- Active: 18 September 1965 – present
- Country: Mexico
- Branch: Mexican Armed Forces
- Role: Emergency management
- Size: 3,987
- Part of: Mexican Army
- Headquarters: SEDENA
- Colors: Yellow
- Anniversaries: October 7
- Website: www.sedena.gob.mx//plan-dn-iii-e

Commanders
- Commander in Chief of the Armed Forces: Claudia Sheinbaum Pardo
- Secretary of National Defense and Overall Chairman for Plan DN-III-E: General Luis Cresencio Sandoval

Aircraft flown
- Utility helicopter: Bell 206
- Transport: SA 330 Puma

= Plan DN-III-E =

The Plan DN-III-E or Civil Relief and Aid Plan for Disasters (Spanish: Plan de Auxilio a la Población Civil en Casos de Desastre) is a series of measures implemented primarily by the Mexican Ministry of National Defense, specifically the Mexican Army and the Mexican Air Force organized as a body under the name of Support Force for Disaster (FACD). This acts in response to a disastrous situation that affects or could affect a large group of civilians in Mexico and, in some cases, abroad. It is also known as the 3rd Army mission entrusted to safeguard and protect civilians in case of disaster.

This is based on the provisions of the Civil Protection Act, the National Development Plan and the Organic Law of the Mexican Army and Air Force, all under the coordination of the National Civil Protection System (SINAPROC).

==History==
Initiated after the World War II on Mexican Army held a number of amendments to a view of turning it into a modern armed force, among the series of actions to implement the strategic plans in order to minimize consequences of different actions that put at risk the national security were the most important. In the 1960s the Army Action Plans were put into force, which are modified in 1966 becoming the Defence Plans of the Secretariat of National Defense, which covered from the case of a foreign war, to the case of a situation disastrous among the population, and establishing the National Defence Plan No. III on September 18, 1965, which introduced Annex E - the Title of Plan to Aid Civilian Disasters known by its initials DN-III-E, nicknamed "DN-Three-E." The floods on the Pánuco River in 1966 led to the first Plan DN-III-E operation to rescue and provide relief to affected residents of the states of Veracruz and Tamaulipas, the nickname of the plan would later be the name of the measures that would prove to be a great success among the Mexican people as the Secretariat of National Defense would, every time a natural or man-made calamity strike the country, mount operations to assist the people in these trying times of disaster, a tradition that continues to this day.

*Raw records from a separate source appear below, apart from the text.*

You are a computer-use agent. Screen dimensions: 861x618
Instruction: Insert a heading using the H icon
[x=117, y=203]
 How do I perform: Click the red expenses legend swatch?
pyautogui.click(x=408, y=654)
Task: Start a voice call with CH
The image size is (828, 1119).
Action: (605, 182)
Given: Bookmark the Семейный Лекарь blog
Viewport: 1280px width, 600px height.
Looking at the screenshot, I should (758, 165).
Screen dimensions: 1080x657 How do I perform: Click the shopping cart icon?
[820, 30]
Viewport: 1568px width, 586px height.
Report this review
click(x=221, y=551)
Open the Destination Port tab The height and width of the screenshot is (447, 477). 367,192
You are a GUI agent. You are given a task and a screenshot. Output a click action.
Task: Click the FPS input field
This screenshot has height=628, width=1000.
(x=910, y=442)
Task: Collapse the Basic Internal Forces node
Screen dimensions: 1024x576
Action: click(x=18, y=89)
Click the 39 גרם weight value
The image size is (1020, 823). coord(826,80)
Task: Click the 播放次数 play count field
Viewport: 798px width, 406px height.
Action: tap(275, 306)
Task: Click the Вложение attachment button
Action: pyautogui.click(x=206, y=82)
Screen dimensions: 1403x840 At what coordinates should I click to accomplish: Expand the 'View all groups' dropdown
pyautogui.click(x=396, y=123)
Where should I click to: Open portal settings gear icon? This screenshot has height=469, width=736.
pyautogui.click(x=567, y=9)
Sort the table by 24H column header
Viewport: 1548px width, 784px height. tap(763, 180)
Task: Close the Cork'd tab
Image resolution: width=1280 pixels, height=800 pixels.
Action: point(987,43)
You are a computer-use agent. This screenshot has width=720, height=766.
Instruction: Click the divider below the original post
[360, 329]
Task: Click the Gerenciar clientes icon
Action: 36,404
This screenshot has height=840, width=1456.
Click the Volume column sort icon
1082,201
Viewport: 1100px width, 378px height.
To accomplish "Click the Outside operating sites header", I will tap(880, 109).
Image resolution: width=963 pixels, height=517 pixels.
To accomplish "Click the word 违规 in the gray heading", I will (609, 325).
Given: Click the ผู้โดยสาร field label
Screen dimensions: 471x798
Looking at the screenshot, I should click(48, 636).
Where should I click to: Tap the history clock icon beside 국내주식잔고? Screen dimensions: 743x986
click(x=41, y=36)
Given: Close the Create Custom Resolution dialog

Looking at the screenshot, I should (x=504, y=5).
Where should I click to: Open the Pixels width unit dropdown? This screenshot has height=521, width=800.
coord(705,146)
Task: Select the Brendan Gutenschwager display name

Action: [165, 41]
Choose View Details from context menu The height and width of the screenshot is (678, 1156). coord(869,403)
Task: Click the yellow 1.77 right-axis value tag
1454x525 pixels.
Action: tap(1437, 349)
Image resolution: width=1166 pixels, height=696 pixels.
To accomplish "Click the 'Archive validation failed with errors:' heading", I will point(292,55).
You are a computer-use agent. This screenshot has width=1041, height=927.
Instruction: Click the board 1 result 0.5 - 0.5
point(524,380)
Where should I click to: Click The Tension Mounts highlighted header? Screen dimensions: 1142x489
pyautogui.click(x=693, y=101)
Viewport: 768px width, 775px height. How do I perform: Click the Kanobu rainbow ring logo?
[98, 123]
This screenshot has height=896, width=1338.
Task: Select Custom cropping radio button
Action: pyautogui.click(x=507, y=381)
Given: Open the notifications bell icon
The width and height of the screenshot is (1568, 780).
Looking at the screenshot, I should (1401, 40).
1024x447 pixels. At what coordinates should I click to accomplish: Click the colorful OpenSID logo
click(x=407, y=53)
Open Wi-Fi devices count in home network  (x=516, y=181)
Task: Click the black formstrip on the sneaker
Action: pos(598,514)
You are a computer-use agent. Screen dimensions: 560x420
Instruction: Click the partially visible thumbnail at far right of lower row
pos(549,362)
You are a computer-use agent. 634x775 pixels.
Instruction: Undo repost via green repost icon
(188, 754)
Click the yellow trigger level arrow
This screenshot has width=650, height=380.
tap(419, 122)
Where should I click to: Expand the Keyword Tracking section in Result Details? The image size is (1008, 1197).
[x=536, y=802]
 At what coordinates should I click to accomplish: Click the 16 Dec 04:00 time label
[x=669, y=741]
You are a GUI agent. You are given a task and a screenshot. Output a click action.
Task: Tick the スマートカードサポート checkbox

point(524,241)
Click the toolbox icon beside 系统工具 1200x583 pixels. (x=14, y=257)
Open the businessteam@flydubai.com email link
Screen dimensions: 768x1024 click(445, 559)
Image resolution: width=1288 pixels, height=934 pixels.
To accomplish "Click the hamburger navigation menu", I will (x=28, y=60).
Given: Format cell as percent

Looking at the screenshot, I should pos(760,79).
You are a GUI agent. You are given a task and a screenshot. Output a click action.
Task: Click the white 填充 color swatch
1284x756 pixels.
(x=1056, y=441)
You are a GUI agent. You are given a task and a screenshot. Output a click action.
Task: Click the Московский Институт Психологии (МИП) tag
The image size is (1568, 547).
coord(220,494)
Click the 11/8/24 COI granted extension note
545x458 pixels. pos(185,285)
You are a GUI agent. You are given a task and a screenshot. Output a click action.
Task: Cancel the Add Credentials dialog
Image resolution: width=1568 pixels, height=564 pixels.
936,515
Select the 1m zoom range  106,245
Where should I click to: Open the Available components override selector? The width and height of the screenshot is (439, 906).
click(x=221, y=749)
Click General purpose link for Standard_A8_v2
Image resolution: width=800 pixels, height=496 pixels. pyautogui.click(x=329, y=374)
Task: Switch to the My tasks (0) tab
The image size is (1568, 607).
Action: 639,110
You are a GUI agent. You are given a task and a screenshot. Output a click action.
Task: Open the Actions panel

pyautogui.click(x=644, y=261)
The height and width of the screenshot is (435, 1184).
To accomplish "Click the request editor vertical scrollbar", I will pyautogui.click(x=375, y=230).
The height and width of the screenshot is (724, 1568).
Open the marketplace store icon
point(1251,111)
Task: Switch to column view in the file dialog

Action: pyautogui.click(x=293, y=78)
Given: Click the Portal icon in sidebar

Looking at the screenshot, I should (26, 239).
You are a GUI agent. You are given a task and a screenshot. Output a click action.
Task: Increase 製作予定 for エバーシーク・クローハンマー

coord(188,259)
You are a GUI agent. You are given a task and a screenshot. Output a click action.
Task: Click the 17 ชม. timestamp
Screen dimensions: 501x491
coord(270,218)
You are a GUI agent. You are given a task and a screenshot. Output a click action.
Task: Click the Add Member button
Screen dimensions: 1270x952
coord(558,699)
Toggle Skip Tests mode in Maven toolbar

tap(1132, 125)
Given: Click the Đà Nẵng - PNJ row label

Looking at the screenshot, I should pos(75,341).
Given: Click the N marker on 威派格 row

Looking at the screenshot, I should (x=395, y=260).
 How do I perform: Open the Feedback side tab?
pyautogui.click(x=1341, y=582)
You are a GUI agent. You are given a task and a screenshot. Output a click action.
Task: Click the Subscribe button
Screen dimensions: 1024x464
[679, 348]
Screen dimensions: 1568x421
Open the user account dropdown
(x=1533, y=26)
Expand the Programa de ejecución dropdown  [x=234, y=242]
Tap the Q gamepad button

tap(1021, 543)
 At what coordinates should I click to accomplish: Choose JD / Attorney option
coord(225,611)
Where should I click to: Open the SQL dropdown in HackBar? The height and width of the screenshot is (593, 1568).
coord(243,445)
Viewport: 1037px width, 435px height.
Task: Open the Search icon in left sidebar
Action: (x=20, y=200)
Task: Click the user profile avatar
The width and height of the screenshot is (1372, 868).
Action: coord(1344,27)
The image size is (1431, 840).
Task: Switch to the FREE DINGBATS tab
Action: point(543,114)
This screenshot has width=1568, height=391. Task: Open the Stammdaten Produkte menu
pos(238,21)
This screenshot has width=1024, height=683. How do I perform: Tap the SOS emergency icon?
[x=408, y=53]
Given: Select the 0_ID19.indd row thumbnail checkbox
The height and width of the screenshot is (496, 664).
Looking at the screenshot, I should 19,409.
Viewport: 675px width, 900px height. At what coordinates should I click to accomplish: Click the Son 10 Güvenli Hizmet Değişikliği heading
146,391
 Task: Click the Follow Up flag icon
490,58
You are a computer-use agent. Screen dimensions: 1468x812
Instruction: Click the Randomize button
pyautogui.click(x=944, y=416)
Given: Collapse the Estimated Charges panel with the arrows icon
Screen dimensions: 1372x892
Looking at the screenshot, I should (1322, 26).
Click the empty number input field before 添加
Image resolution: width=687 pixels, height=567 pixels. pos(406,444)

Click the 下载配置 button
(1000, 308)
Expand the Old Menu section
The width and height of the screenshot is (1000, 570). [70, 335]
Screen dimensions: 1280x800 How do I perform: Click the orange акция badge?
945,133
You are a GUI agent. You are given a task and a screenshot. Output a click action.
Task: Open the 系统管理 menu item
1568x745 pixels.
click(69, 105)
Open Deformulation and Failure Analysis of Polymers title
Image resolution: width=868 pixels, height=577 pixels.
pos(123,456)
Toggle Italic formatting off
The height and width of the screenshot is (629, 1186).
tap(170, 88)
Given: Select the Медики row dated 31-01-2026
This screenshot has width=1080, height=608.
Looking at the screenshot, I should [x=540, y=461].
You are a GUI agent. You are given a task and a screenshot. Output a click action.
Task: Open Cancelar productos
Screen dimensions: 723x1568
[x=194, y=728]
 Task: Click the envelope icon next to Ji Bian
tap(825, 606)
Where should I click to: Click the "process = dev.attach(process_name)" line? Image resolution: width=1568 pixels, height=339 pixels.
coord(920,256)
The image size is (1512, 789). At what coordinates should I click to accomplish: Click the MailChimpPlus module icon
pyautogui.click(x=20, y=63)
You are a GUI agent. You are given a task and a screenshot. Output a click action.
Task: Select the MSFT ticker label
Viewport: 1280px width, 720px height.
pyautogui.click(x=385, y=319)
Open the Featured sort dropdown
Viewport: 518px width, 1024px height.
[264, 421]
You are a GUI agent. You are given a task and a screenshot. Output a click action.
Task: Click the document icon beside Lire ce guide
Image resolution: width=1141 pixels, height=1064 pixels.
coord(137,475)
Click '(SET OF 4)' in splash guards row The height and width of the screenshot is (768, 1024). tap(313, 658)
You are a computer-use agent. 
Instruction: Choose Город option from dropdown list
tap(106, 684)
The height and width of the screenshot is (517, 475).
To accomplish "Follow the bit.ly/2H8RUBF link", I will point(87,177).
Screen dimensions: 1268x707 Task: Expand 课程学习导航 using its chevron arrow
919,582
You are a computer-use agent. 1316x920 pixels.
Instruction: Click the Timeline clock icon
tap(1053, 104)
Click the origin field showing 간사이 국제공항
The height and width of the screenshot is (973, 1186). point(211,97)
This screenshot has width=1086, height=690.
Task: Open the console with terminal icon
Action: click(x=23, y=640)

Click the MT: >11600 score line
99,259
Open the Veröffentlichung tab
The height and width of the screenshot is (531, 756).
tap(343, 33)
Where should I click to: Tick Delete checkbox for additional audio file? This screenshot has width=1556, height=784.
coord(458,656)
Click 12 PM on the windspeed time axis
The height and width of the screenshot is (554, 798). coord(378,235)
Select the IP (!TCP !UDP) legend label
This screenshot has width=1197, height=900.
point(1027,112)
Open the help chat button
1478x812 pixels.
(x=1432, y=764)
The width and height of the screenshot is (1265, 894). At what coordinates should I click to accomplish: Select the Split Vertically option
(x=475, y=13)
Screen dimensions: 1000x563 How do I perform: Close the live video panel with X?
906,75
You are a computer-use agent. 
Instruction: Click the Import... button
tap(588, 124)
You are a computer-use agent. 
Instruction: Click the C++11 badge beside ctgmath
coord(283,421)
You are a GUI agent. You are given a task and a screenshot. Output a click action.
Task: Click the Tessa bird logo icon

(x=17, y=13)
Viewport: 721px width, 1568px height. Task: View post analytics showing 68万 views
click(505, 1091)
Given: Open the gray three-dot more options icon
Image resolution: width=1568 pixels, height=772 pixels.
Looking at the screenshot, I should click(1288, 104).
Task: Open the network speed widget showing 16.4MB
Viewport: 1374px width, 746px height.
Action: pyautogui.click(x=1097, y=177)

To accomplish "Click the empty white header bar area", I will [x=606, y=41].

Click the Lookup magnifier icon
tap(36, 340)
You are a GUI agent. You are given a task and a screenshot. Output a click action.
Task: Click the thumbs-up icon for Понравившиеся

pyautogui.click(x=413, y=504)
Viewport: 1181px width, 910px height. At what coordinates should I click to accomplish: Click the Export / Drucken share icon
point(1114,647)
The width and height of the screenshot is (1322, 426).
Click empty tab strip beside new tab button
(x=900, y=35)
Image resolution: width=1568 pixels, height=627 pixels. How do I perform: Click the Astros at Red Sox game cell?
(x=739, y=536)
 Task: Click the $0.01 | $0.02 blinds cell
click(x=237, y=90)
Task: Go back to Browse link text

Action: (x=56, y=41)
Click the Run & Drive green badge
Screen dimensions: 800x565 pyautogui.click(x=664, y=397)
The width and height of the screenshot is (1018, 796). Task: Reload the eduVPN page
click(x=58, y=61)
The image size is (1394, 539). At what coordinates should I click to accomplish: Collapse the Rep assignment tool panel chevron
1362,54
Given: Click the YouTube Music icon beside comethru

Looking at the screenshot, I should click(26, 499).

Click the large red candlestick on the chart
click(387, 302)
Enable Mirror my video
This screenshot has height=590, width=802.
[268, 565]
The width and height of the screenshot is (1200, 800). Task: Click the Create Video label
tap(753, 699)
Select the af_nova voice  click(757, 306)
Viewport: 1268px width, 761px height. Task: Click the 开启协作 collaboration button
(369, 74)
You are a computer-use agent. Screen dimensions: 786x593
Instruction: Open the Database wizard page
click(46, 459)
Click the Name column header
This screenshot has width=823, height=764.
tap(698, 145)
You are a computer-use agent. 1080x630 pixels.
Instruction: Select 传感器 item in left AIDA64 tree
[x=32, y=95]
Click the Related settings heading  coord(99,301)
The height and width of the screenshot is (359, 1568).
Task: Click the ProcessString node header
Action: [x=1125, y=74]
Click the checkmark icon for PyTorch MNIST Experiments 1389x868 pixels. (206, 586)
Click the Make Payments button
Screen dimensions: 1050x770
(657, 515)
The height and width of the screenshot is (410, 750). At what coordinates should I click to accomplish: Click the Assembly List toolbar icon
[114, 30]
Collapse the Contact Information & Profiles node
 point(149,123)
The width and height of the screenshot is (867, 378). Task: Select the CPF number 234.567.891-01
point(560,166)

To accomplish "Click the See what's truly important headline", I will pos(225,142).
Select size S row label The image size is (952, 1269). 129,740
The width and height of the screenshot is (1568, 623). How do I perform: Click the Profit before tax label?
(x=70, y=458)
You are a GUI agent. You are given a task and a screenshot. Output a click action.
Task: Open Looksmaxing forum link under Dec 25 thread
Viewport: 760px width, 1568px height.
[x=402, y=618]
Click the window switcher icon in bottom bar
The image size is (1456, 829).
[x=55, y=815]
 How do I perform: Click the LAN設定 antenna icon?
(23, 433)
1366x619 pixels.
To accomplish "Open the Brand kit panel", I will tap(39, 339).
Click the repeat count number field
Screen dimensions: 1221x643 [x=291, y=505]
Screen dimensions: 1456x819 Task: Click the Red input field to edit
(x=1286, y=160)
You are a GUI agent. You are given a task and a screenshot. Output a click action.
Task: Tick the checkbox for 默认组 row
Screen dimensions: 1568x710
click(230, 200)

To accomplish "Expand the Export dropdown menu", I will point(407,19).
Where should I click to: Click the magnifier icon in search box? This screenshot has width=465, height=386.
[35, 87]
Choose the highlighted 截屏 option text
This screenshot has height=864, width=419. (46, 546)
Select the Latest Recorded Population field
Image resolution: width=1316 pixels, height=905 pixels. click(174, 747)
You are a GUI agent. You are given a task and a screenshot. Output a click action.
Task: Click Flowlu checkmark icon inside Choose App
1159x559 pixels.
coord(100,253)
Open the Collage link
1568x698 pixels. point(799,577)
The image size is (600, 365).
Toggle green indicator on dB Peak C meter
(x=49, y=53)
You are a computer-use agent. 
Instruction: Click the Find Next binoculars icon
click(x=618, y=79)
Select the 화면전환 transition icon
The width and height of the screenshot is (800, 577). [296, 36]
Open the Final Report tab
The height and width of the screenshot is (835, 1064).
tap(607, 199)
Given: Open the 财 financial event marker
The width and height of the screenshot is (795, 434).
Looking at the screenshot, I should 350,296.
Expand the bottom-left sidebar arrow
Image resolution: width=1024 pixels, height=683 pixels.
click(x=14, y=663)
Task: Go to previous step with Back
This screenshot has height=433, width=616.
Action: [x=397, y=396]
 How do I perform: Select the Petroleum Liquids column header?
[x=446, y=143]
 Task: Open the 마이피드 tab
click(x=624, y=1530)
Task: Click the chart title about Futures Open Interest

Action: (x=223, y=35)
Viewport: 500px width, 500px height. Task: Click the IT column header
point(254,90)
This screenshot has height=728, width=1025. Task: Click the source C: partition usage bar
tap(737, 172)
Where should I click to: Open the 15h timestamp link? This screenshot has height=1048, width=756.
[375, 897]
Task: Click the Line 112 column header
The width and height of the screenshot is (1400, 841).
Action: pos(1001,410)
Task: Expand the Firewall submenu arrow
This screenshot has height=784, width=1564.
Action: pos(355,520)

After earthquake in Mexico City in 1985 the National Civil Protection System, by which as a response the Secretary of Navy of Mexico reformed the Plan Marina (launched 1968) to cover the coastal areas where it is better equipped to serve the forces of the SEDENA during calamities, were both officially created. Thus, both Secretariats have been since responsible for civil defense and disaster relief and response operations during calamities within the national territory, a role now jointed today by the National Guard.

As of September 19, 2017, as a direct result of the 2017 Chiapas earthquake, Plan DN-III-E is in place within the affected areas within southern Mexico, and Army and Air Force units have been deployed to implement the program. They have also been deployed to central Mexico as a result of the September 19, 2017 earthquake to provide disaster relief and support for the victims of this calamity.

==Disaster Support Force==
The Support Force for Disasters (FACD) is a permanent formation of the Secretariat of National Defense created on February 10 of 2000, consisting of a grouping of land and air units, the Military Engineers, Services Corps, Health Services, Quartermaster Services, which are supported by units composed of final year cadets of the military academies and schools, the Task Force Valley of Mexico and 4 and 5th Light Infantry brigades. On the air arm of its component are helicopters and transport aircraft. All are under the direct command of the Secretary of Defense who will operationally be the head of a Command designated by him for Staff consisting of Army and Air Force officers and NCOs.

During such disasters like the hurricane season, earthquakes, flooding, wildfires and landsides and if during major man-made calamities the Secretariat deploys 4 Disaster Engineer Brigades (AICD), which are assigned in the cities of Guadalajara, Monterrey, Mérida, and Mexico City, with similar equipment, consisting of heavy and light vehicles, rescue equipment, community kitchens and specialized personnel. Alongside them are specialized medical personnel trained in disaster response in the health and medicine sectors, military policemen (including K-9 detachments) and SAR (search and rescue) ready personnel of the Army and the Air Force. During forest fires, Air Force helicopters assist ground forces personnel using firefighting equipment in affected areas, during floods, airborne and waterborne rescue operations are performed by the two service branches.

Beginning 2023, the Army Emergency Action Battalion was added to the ORBAT of the FACD.

==General actions of Plan DN-III-E==
The Plan DN-III-E is based on six basic points which are:

- Search and rescue.
- Evacuation of communities at risk.
- Management of shelters.
- Recommendations to the community
- Security and surveillance of affected areas.